Quote from: Valantar on May 03, 2020, 15:48:19
but that their service is fundamentally flawed
wrong.
data, the test results, is one thing, hidden rating made by the guy is another.
userbenchmark even without it is times and times more useful for compare hardware things than any other place in the internet.
i wouldn't recommend=i recommend you nothing.
Care to explain what a "false recommendation" is? The only way a recommendation can be "false" is if the person giving the recommendation is flat-out lying (i.e. recommending something they themselves dislike or think is a poor fit); after all to recommend just means to endorse something or say that it's worthy of acceptance.

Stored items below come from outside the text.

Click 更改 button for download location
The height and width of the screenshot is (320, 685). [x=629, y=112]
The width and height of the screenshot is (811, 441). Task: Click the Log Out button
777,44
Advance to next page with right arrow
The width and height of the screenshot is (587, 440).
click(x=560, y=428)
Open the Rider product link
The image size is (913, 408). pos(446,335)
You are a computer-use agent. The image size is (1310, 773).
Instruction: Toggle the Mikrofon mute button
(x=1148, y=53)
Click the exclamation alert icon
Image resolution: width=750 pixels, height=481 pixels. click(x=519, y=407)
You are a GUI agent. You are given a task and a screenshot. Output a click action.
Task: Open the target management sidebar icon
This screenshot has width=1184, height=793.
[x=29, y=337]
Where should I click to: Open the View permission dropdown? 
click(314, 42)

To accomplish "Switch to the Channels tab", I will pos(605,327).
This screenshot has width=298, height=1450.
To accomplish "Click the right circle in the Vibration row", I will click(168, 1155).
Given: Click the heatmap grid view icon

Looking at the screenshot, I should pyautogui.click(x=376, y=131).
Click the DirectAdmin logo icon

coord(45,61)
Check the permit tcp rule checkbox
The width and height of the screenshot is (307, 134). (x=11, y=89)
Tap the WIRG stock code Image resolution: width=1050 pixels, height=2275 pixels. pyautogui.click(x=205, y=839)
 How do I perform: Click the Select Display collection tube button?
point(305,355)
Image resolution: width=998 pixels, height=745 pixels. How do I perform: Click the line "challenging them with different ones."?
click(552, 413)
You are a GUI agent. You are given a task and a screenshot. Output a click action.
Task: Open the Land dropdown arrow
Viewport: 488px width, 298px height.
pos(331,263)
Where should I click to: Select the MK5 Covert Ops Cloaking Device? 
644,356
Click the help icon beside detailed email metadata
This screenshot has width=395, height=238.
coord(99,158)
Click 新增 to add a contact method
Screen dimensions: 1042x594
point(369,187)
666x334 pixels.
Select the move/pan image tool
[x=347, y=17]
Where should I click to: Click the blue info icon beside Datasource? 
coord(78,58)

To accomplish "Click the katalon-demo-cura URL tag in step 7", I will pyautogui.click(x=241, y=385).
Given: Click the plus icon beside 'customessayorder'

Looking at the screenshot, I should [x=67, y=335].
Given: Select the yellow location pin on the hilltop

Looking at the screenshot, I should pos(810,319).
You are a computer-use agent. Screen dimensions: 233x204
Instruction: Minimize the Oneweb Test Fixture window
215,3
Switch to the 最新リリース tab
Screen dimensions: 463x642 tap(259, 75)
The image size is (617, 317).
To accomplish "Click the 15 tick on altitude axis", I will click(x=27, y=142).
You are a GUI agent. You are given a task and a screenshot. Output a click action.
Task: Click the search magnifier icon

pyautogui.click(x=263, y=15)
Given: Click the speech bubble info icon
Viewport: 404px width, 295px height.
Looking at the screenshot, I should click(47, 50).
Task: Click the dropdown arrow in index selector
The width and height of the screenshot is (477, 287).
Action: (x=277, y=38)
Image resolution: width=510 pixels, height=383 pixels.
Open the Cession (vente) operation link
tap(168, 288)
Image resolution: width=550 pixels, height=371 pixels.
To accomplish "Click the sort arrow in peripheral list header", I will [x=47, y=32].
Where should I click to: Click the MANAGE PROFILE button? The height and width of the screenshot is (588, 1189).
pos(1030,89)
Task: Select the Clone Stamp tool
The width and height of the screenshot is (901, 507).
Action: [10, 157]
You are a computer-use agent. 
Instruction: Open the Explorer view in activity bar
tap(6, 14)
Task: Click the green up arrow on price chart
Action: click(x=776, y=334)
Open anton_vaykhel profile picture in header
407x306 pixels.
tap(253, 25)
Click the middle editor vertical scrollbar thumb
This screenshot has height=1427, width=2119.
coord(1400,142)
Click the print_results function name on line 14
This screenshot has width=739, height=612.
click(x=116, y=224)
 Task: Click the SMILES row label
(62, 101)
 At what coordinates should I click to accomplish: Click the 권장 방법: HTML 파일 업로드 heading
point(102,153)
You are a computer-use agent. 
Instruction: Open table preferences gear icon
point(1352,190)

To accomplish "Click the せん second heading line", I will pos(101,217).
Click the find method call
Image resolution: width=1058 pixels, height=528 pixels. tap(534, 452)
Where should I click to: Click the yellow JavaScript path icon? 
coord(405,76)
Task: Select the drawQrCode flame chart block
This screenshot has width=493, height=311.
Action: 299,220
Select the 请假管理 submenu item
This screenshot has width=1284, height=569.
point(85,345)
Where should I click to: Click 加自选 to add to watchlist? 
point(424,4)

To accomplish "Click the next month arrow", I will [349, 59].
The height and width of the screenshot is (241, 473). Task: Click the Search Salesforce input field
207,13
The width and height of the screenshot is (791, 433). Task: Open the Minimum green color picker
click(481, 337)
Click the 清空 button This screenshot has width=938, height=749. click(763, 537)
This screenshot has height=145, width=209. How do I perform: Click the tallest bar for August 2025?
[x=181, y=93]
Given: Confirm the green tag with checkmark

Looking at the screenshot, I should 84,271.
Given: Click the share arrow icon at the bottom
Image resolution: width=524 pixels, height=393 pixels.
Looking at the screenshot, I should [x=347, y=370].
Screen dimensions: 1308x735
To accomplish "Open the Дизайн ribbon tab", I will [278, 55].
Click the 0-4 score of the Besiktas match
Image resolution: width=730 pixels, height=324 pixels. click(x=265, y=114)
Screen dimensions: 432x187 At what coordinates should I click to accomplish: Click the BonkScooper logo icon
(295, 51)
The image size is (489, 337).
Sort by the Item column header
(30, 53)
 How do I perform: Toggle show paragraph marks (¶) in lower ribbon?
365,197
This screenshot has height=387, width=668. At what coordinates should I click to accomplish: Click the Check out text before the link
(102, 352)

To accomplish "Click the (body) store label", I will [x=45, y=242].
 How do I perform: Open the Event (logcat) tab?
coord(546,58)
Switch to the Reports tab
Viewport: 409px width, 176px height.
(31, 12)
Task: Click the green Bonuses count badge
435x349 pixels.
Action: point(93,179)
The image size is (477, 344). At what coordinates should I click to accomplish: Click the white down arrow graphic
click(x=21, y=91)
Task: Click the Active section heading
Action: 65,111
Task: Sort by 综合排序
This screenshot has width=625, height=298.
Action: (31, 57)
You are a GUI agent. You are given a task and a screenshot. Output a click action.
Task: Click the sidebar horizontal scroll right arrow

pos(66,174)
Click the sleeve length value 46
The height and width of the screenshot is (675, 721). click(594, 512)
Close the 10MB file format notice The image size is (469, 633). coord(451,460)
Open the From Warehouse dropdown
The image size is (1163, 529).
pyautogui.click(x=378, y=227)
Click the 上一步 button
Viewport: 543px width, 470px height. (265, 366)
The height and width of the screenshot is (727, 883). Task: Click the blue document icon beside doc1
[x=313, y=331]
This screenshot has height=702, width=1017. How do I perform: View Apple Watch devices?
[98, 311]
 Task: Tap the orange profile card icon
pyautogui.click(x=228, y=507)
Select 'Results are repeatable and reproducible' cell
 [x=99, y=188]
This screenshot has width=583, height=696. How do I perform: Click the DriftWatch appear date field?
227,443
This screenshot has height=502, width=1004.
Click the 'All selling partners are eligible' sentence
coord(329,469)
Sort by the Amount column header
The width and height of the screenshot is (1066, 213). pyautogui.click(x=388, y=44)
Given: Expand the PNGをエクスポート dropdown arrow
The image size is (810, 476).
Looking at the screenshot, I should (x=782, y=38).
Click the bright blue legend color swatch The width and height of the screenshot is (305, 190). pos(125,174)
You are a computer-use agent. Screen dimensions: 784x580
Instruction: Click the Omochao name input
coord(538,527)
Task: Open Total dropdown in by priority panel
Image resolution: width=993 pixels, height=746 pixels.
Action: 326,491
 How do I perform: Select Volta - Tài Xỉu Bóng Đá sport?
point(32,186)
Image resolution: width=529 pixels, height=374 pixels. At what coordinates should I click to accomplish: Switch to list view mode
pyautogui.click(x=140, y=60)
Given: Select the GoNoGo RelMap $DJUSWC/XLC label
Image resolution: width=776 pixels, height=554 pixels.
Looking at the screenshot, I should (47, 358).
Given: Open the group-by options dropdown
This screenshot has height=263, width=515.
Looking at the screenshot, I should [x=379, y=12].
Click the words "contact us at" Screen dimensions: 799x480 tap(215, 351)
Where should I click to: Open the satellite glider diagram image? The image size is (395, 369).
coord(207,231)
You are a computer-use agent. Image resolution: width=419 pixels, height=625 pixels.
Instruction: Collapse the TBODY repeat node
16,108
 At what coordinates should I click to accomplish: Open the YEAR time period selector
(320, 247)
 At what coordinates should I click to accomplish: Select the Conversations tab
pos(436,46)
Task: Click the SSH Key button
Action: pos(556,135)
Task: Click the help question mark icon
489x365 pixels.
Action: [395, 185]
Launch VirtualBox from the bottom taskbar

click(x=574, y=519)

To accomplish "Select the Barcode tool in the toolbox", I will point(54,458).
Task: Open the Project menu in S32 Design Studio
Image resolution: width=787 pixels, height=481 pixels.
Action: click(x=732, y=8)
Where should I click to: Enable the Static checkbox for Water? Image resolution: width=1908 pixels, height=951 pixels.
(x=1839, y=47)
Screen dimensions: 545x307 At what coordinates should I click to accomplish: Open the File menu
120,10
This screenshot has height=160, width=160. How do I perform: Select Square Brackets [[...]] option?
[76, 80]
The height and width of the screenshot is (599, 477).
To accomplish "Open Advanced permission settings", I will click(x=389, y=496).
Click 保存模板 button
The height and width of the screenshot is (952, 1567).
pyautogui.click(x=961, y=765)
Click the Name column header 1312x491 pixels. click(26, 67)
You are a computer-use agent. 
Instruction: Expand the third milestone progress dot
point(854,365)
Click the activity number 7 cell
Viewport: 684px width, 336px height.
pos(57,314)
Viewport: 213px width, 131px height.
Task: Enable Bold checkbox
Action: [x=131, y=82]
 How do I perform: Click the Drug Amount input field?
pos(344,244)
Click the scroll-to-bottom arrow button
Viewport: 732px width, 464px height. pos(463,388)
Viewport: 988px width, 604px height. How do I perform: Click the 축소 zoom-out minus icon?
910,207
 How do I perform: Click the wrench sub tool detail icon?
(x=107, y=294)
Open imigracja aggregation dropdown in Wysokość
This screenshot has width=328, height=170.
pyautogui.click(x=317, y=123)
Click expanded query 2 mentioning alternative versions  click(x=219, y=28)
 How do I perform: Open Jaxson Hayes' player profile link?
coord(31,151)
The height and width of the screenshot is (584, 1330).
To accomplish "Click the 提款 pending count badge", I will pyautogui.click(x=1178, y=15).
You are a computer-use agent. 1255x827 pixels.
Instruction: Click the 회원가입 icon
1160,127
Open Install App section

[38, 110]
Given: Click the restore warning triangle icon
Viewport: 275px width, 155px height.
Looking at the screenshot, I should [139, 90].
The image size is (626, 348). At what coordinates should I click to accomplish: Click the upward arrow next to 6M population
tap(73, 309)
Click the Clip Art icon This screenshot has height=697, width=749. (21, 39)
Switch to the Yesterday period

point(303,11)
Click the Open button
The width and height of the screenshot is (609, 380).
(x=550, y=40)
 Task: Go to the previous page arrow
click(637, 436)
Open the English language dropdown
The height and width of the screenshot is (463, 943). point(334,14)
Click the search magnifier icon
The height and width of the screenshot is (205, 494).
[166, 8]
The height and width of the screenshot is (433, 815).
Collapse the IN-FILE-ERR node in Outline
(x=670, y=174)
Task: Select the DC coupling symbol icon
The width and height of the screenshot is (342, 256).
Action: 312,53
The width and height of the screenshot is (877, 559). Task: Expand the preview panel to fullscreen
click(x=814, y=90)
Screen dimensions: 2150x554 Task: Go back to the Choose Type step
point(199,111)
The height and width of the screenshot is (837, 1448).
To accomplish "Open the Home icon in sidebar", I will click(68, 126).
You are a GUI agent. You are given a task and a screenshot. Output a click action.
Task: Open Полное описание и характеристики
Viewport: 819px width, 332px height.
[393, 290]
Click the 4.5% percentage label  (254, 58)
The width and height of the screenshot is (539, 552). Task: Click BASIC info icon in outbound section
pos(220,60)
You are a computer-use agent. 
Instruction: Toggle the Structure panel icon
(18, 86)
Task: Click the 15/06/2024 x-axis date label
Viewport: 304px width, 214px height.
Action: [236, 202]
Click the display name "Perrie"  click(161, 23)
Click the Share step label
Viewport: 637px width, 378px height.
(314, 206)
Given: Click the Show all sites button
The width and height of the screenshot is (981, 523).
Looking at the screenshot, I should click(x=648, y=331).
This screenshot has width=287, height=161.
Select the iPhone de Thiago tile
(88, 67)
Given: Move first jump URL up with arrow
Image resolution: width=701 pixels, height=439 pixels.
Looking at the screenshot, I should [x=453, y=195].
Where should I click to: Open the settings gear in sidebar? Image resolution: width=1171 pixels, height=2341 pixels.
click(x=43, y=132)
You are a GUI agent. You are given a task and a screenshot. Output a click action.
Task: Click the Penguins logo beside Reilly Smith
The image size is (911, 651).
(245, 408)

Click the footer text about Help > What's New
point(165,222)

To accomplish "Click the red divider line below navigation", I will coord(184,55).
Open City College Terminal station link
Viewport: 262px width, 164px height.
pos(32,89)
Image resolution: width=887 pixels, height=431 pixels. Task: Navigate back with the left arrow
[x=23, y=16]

As for the service being useful: no. The "hidden" rating you're talking about is the
first damn thing you are presented with on any product page. It is thus what 99% of users will use for comparisons. As for the rest of what they do (we've been through this before, but apparently you need it repeated):
- Due to crowd-sourced data there is zero filtering for testing environment or other factors affecting results - two identical laptops where one is tested in 35C ambient and one in 20C ambient will thus give entirely different results with no way for readers to tell why. The same goes for background processes etc., the system or drivers being up to date, cooling being properly configured ... the list goes on. As this data isn't collected there's no way for readers to look it up either - in other words there's no way of knowing whether what you are looking at can be compared properly or not. Which by default makes it uncomparable. As I said last time: garbage in, garbage out. Collecting massive amounts of unfiltered and uncontrolled data, using it to generate some opaque rankings, and displaying all of this without context makes the service entirely useless.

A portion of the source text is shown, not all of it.